Chemical and physical data
- Formula: C_{19}H_{28}N_{2}O_{2}
- Molar mass: 316.445 g·mol^{−1}
- 3D model (JSmol): Interactive image;
- SMILES CCC(=O)OC1=CC=CC2=C1C(=CN2)CCN(C(C)C)C(C)C;
- InChI InChI=1S/C19H28N2O2/c1-6-18(22)23-17-9-7-8-16-19(17)15(12-20-16)10-11-21(13(2)3)14(4)5/h7-9,12-14,20H,6,10-11H2,1-5H3; Key:ZLPHTTIBHPAOOZ-UHFFFAOYSA-N;

= 4-PrO-DiPT =

4-PrO-DiPT, also known as 4-propanoyl-N,N-diisopropyltryptamine or as O-propionyl-4-HO-DiPT, is a psychedelic drug of the tryptamine and 4-hydroxytryptamine families related to 4-PrO-DMT. It is the O-propionate ester of 4-HO-DiPT and has been encountered as a novel designer drug.

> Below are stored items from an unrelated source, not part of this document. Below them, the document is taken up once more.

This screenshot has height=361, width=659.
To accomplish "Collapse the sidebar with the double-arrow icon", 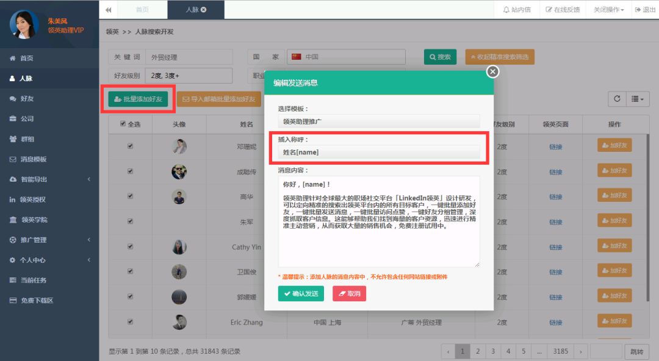I will click(107, 10).
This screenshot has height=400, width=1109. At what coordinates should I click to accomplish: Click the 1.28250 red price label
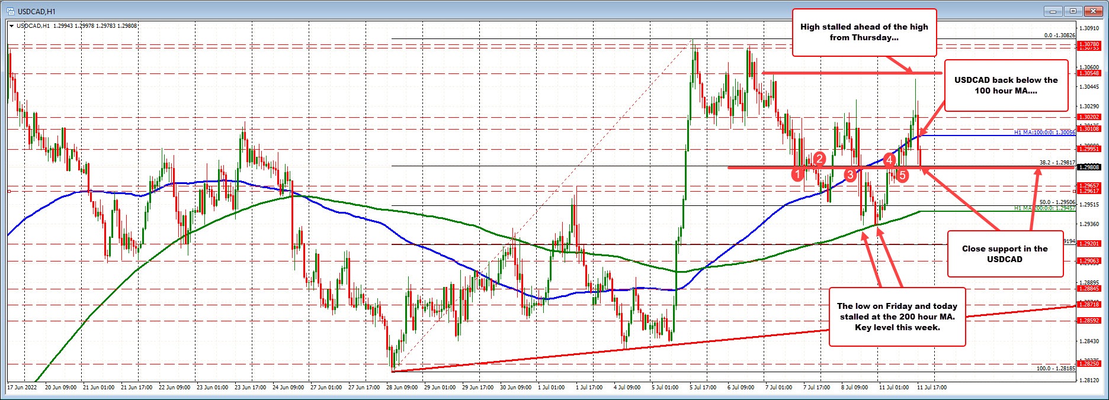tap(1089, 364)
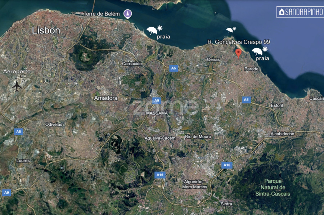Click the purple Torre de Belém tower icon

(x=127, y=14)
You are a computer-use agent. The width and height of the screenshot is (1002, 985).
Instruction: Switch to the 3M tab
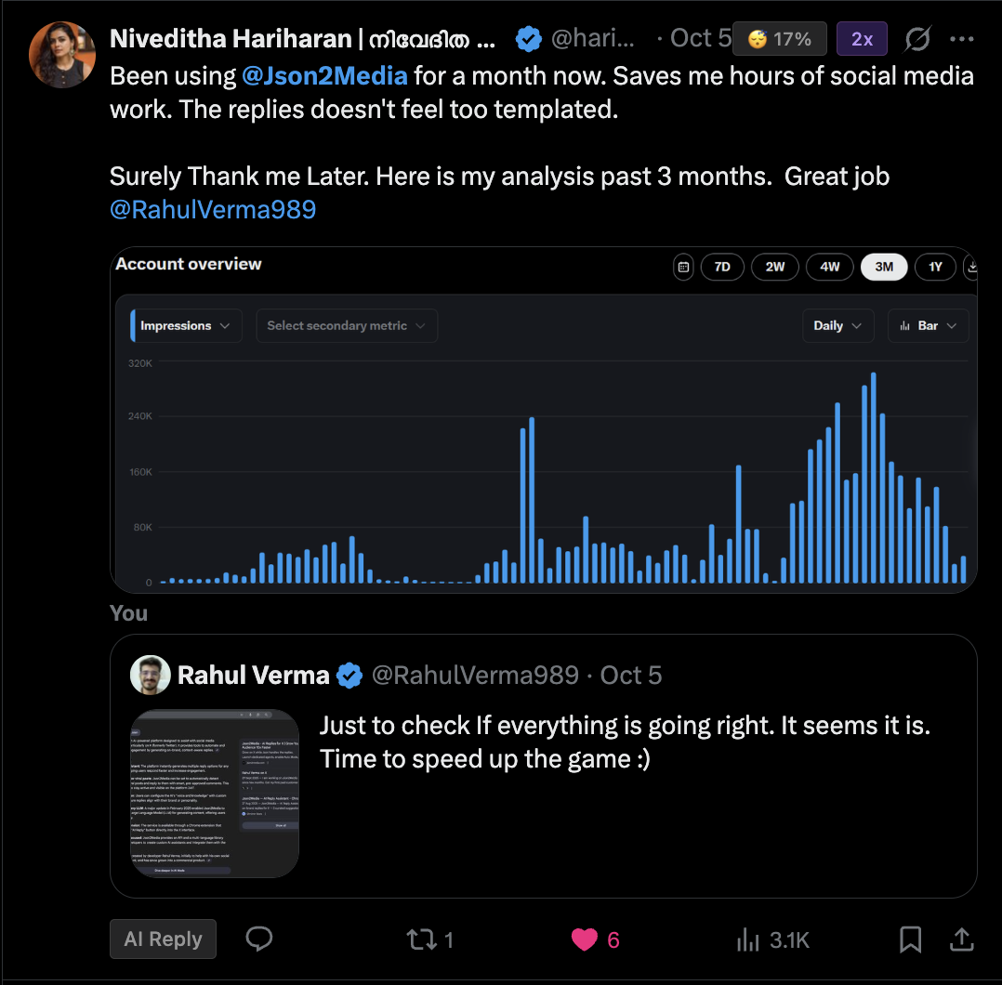coord(883,267)
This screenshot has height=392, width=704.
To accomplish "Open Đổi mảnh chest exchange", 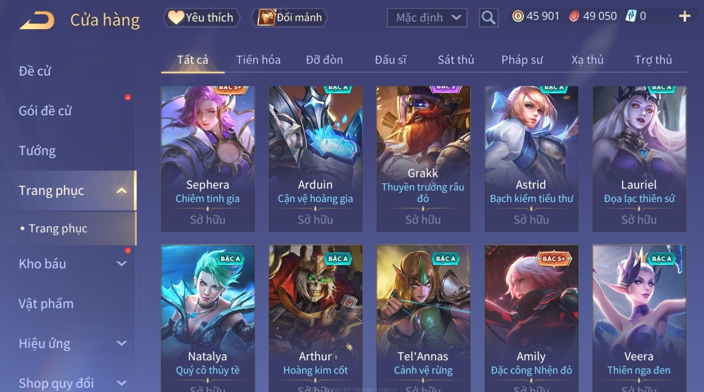I will [x=289, y=18].
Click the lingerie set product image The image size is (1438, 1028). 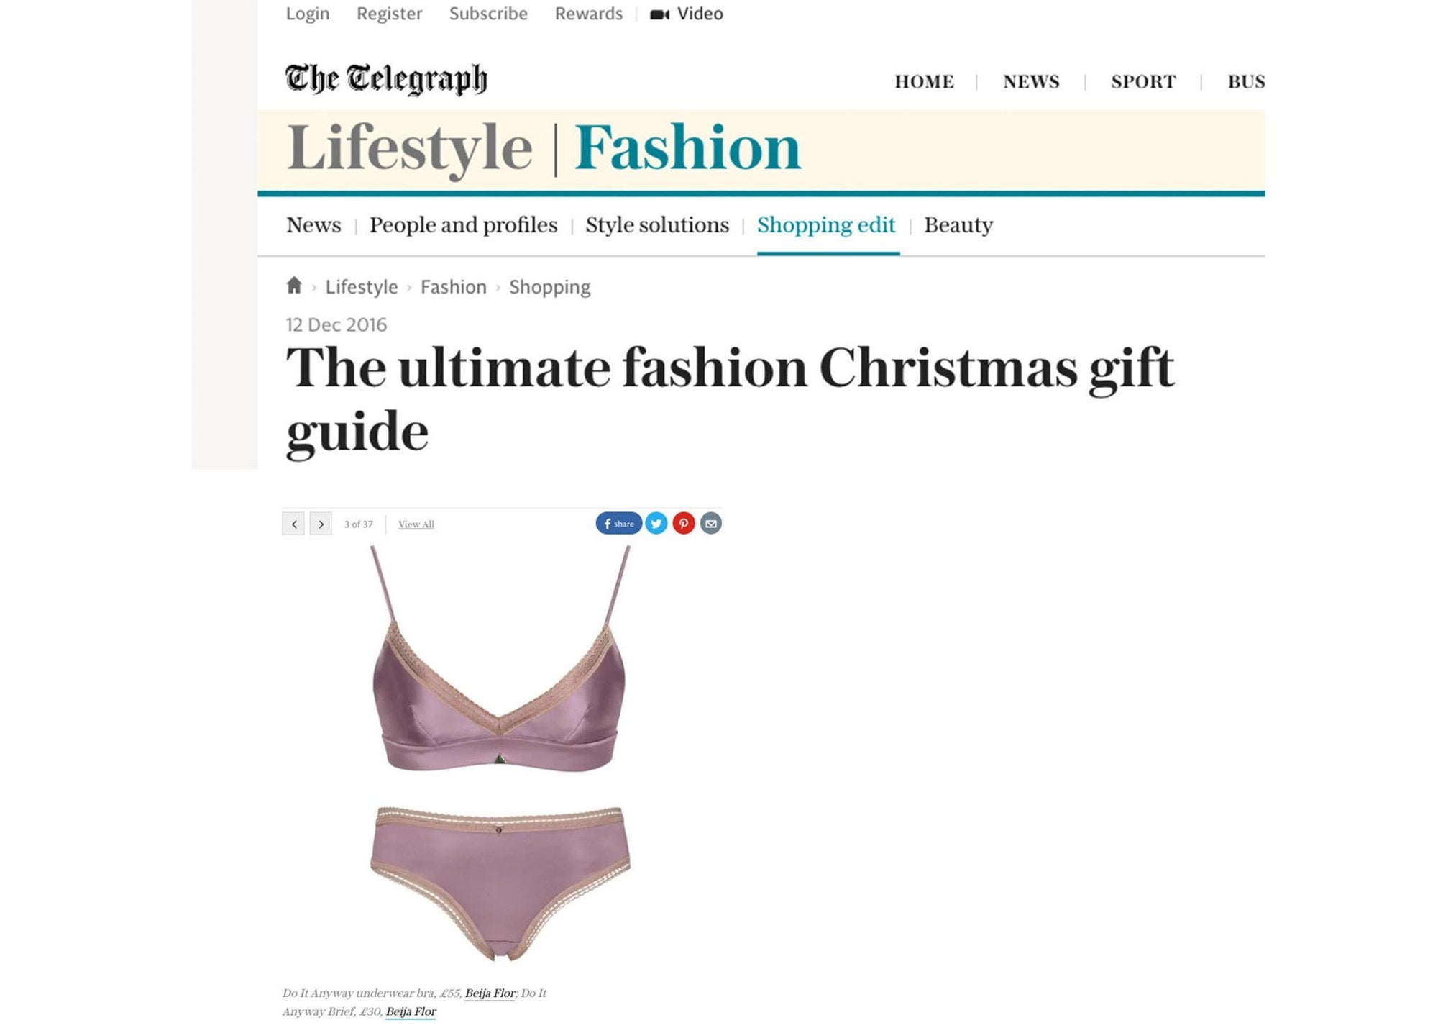coord(500,752)
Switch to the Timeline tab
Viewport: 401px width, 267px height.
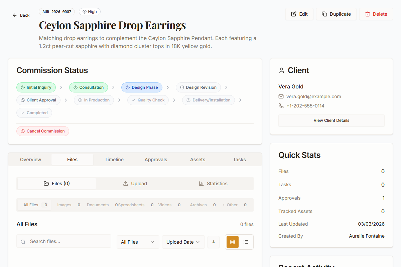tap(114, 160)
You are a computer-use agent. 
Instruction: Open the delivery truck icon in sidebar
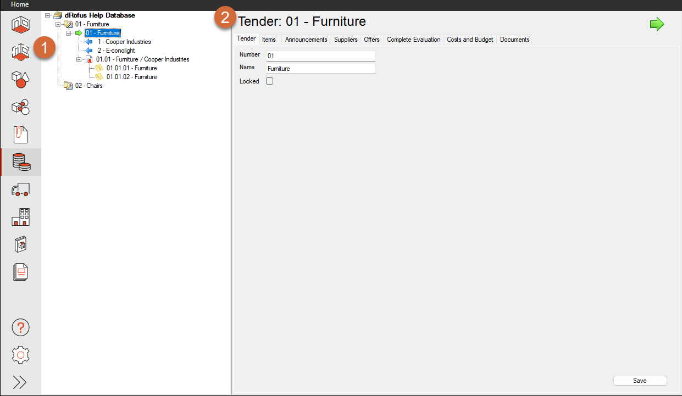(x=20, y=189)
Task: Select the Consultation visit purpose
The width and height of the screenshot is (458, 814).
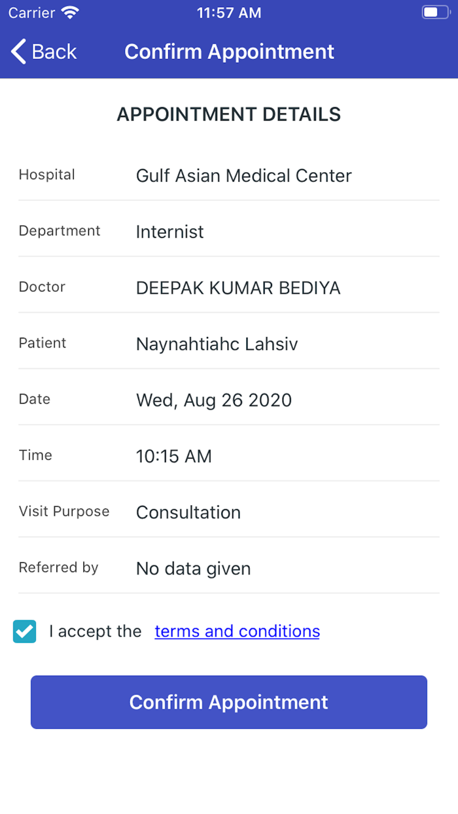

The drug was first described in the scientific literature by at least 2021.

==Chemistry==
===Analogues===
Analogues of 4-PrO-DiPT include 4-HO-DiPT (iprocin), 4-AcO-DiPT (ipracetin), luvesilocin (4-GO-DiPT), 4-PrO-DMT, 4-PrO-MET, and 4-GO-DMT, among others.

==Society and culture==
===Legal status===
====Canada====
4-PrO-DiPT is not a controlled substance in Canada as of 2025.